_TO DO:_
1. From the identity-hash thread, write out the passage starting with "2) reduced to" and going on through "symbols decreased 63.".
2. Summarize the identity-hash thread in three sentences.

_TEXT PASSAGE:_
┏━━

RFR(S): 8087143: Reduce Symbol::_identity_hash to 2 bytes

Fri Jun 26 06:29:16 UTC 2015

I run with wls, and result is:

1) original:
SymbolTable statistics:
Number of buckets       :     20011 =    160088 bytes, avg   8.000
Number of entries       :    265300 =   6367200 bytes, avg  24.000
Number of literals      :    265300 =  12325168 bytes, avg  46.457
Total footprint         :           =  18852456 bytes
Average bucket size     :    13.258
Variance of bucket size :    13.209
Std. dev. of bucket size:     3.634
Maximum bucket size     :        33

2) reduced to short and new identity_hash():
SymbolTable statistics:
Number of buckets       :     20011 =    160088 bytes, avg   8.000
Number of entries       :    265237 =   6365688 bytes, avg  24.000
Number of literals      :    265237 =  11805440 bytes, avg  44.509
Total footprint         :           =  18331216 bytes
Average bucket size     :    13.255
Variance of bucket size :    13.209
Std. dev. of bucket size:     3.634
Maximum bucket size     :        33

They have similar balance data.  The no. of symbols decreased 63.

Thanks
Yumin

On 6/24/2015 1:10 PM, Yumin Qi wrote:
> Updated webrev at 03 again. Please let me know if it is OK.
>
> Thanks
> Yumin
>
> On 6/24/2015 9:21 AM, Yumin Qi wrote:
>> Aleksey and Ioi,
>>
>> On 6/24/15, 2:55 AM, Aleksey Shipilev wrote:
>>> Hi Ioi,
>>>
>>> On 06/23/2015 10:28 PM, Ioi Lam wrote:
>>>> I assume by "address" you mean
>>>>
>>>> ((unsigned)((this)>>  (LogMinObjAlignmentInBytes + 3)));
>>> Yes.
>>>
>>>> I think for performance reasons we are storing a random number in the
>>>> Symbol instead of computing the hashcode base on the string value.
>>>> The intention of this RFE not to change that, but just use fewer
>>>> random bits to accomplish the same goal. Yes, we are assuming a
>>>> particular hashtable implementation, but I don't think we are going
>>>> to change that any time soon.
>>> ...
>>>
>>>> And if we ever change the hash function
>>>> to heavily depend on the top 16 bits of the hash code, we can
>>>> certainly revert back to a 32-bit random number.
>>> This sounds awfully similar to introducing the technical debt.
>>> Succumbing to this practice means you will have to make an avalanche
>>> modification once you need to do a little change in hash table
>>> implementation, given somebody actually remembers to change the hash
>>> function. I'm not keen of introducing these dependencies without a
>>> *very* good reason to.
>>>
>>> In this example, if there is a hash function that returns a 32-bit
>>> value, please make sure the value is random in all 32 bits. If that
>>> proves hard, then the memory footprint savings (what, 1K out of 3626K,
>>> if I read the data right?) does not worth the hassle of complicating 
>>> the
>>> hash function beyond reasonable, and introducing undocumented
>>> dependencies that will eventually backfire.
>> Currently the _identity_hash = os::random() which the random seed is 
>> 1234567.
>> I think to make it better to have more random, we need to have a seed 
>> as 65535? Since 0 is same as 65536 with a short and so on.
>>
>> I'm not familiar with the random algorithm (os:random())--- suppose 
>> it will generate a random between 0 and _rand_seed?
>>
>>
>> Thanks
>> Yumin
>>
>>> Thanks,
>>> -Aleksey
>

┗━━

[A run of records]
┏━━

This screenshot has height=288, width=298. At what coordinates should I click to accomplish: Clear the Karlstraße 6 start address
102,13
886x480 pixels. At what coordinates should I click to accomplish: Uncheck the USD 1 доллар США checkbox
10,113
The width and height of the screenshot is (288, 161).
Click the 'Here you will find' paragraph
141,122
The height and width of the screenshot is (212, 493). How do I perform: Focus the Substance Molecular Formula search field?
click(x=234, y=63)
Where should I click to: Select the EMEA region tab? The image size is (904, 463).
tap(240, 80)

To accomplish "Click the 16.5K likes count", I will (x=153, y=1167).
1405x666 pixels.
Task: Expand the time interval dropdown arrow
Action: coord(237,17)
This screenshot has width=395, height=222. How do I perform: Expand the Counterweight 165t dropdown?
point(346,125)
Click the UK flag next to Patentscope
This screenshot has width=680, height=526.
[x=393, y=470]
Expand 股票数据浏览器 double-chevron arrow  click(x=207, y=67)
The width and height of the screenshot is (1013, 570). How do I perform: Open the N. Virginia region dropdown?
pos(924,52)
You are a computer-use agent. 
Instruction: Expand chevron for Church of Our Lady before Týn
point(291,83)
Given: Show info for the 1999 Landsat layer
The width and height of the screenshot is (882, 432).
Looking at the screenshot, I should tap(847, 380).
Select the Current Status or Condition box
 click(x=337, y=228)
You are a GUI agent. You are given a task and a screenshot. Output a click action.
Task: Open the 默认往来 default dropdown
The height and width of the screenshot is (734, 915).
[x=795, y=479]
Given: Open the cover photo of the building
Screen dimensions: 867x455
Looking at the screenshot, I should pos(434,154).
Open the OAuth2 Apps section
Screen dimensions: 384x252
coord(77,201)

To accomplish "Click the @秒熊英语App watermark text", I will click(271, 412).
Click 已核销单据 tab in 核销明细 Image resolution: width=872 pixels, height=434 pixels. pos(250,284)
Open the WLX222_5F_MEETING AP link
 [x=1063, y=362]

┗━━

_EXERCISE ANSWERS:_
1.
2) reduced to short and new identity_hash():
SymbolTable statistics:
Number of buckets       :     20011 =    160088 bytes, avg   8.000
Number of entries       :    265237 =   6365688 bytes, avg  24.000
Number of literals      :    265237 =  11805440 bytes, avg  44.509
Total footprint         :           =  18331216 bytes
Average bucket size     :    13.255
Variance of bucket size :    13.209
Std. dev. of bucket size:     3.634
Maximum bucket size     :        33

They have similar balance data.  The no. of symbols decreased 63.

2. In a run with wls, Yumin Qi compared SymbolTable statistics for the original code and for a version reduced to short with a new identity_hash(). The balance data were similar, the number of symbols dropped by 63, and the total footprint fell from 18852456 to 18331216 bytes. Earlier in the thread, Ioi Lam said the change only uses fewer random bits to reach the same goal, while Aleksey Shipilev warned that it resembles technical debt and adds undocumented dependencies, and Yumin asked whether the os::random() seed should be 65535.